March 12, 2023
Professional development is a key element to the success for any organization; this is especially true for schools because it empowers a growth mindset and models continuous learning. An essential tool for your school’s continued success, professional development invests in your school community—furthering your school’s mission.
But it doesn’t stop there. Professional development is a key component of long-term retention. The 2022 LinkedIn Global Talent Trends Report found that employees believe professional development is the number-one way to improve company culture. And the consequences of neglecting professional development are significant. According to a report by The Execu|Search Group, 86% of professionals said they would change jobs if a new company offered them more opportunities for professional development.
Benefits of Professional Development
The demands of school leadership and teaching are continually shifting and changing, meaning opportunities to learn new strategies and to network with peers are essential. Offering training and support demonstrates that you value your team members’ contributions to your school. By equipping them to take on new challenges, you confirm your commitment to their personal growth and career advancement.
Professional development also provides demonstrable benefits such as increased confidence, improved problem-solving skills, enhanced communication abilities, stronger teamwork dynamics, and greater overall satisfaction. When your employees feel respected by their administrators and supported in reaching their full potential, they are more likely to remain at your school.
Consider these school leaders:
Avery is a Marketing Communications Director who realizes there are new trends and technologies available to make their department more efficient. The difficulty is determining where to begin and which elements are relevant to their specific school’s mission and needs.
Attending a webinar on this topic can provide Avery with strategies, guidance, and the opportunity to ask questions and receive expert advice. The result? Avery and the Marketing Communications Office can improve their processes for student recruitment, nurturing constituency relations, and communicating their school’s story.
Cameron has been a Middle School Principal for five years. The school, however, has undergone leadership changes and is facing new challenges among its students. Cameron is finding it difficult to balance the role’s various responsibilities amid these adjustments.
Looking for guidance on prioritization and delegation; Cameron attends a professional development workshop. There, Cameron not only gains clarity and confidence with an action plan to implement, but also interacts with peer Middle School Heads and Principals to hear new perspectives and receive support.
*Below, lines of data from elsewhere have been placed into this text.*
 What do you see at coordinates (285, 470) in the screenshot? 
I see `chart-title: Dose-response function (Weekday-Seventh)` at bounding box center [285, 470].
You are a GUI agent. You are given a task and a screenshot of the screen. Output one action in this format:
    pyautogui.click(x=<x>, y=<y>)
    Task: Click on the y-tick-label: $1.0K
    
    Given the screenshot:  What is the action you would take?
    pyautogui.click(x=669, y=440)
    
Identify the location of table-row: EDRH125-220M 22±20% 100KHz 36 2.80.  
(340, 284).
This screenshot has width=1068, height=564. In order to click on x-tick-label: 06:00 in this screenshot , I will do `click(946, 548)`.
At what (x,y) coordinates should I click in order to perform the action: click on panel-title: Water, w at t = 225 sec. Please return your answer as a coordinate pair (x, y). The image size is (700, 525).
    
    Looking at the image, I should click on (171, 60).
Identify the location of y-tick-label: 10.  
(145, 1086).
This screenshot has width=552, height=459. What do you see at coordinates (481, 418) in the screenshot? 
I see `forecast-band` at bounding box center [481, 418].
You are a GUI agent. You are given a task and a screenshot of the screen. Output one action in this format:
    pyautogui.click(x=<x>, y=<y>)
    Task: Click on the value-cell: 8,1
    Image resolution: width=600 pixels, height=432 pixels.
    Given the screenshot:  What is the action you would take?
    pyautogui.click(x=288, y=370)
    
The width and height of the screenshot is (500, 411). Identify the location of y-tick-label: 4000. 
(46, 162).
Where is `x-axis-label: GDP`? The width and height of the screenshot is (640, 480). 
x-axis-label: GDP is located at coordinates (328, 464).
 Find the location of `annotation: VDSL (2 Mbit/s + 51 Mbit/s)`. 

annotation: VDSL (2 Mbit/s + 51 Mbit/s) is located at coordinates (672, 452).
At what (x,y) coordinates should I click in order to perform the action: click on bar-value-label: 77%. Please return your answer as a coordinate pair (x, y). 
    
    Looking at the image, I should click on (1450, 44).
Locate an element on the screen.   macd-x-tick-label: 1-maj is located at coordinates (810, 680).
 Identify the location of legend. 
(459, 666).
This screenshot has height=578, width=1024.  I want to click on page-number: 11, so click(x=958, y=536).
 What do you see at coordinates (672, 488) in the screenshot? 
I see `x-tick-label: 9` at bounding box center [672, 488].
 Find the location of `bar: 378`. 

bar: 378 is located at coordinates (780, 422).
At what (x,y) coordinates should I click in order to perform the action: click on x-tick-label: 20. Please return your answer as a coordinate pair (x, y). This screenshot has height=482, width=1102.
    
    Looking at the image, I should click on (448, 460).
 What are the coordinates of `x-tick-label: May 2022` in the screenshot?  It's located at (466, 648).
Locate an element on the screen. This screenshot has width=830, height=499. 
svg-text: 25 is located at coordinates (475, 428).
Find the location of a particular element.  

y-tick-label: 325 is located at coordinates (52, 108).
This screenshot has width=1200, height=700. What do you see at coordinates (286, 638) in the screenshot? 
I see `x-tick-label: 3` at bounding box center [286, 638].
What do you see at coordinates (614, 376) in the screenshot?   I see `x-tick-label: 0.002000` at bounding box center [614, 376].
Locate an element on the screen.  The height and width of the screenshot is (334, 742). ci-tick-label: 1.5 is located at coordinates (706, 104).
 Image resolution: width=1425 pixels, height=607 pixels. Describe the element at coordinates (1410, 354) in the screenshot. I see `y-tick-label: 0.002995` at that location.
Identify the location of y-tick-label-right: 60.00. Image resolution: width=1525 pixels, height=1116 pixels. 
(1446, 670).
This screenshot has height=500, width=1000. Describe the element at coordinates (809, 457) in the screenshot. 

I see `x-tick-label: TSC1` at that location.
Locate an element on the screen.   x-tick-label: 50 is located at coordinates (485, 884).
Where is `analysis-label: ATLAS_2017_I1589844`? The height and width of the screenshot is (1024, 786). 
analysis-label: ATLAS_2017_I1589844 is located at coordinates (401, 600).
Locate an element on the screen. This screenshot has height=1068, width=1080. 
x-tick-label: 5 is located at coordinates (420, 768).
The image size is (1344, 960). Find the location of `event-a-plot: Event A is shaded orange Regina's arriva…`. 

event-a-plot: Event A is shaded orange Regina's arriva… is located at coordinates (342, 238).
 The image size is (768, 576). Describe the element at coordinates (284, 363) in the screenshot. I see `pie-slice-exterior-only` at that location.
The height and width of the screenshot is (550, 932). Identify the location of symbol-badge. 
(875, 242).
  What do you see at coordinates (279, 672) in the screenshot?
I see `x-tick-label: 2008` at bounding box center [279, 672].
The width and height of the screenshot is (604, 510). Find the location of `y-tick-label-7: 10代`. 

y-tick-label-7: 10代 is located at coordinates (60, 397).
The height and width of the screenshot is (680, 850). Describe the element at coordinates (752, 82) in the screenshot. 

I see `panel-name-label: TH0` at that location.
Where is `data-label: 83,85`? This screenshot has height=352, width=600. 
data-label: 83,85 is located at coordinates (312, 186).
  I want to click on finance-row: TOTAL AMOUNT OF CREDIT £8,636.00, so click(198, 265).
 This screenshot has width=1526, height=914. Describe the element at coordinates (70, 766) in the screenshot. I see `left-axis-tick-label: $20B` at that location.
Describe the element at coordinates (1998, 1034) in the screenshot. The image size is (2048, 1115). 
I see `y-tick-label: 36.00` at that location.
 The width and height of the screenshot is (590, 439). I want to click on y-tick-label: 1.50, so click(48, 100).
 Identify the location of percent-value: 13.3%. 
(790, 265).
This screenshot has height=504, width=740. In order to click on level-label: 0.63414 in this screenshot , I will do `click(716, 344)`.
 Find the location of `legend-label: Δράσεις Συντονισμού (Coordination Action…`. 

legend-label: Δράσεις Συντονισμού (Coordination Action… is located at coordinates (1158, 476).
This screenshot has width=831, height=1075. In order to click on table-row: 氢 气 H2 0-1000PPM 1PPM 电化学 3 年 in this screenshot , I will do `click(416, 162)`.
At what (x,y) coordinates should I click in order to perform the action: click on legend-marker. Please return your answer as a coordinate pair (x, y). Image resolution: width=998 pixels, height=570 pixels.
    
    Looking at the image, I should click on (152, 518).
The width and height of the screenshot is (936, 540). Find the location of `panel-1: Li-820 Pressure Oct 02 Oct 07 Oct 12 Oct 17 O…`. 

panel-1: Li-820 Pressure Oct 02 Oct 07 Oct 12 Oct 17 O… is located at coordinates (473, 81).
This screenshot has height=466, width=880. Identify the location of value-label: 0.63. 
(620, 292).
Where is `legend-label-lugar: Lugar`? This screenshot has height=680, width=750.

The result? Cameron can better exemplify the school’s mission, engage with faculty and staff, and enrich their students’ experience.
Jessie is a Learning Support Specialist hoping to strengthen their program and convey its importance to their leadership team and faculty members. After attending a workshop on the topic, Jessie arranges several meetings with the Admission Office, School Head, teachers, and division administrators to convey the need to define strategies that will ensure the success of the school’s learning support program, strengthened by schoolwide engagement in the process.
The result? Through investing in Jessie’s professional development, the entire school is empowered to ensure every student has the learning support they require and that their program can thrive.
Tune in to live webinars every week during the school year to get specific, research-backed insight you can immediately apply at your school.
When budgeting for professional development, consider both short-term and long-term costs.
- Short-term costs include registration fees, travel expenses, and other costs associated with participating in a specific activity or event.
- Long-term costs may include follow-up activities, such as coaching or mentoring programs designed to support educators in implementing new strategies and techniques learned during the training session.
Weighing these factors informs decision-making, helping to identify how much to invest in professional development activities for your team.
If allocating significant funds to professional development isn't possible, you can start small by offering lunch-and-learn sessions or online workshops and webinars throughout the year. Another idea is to incorporate coaching and mentorship programs. This provides staff members with the opportunity to learn from each other while still being productive on the job. Prioritizing professional development—no matter your budget size—ensures your faculty and staff are aware of your desire to help them advance in their careers. Your students, therefore, benefit from more effective leadership and teaching methods.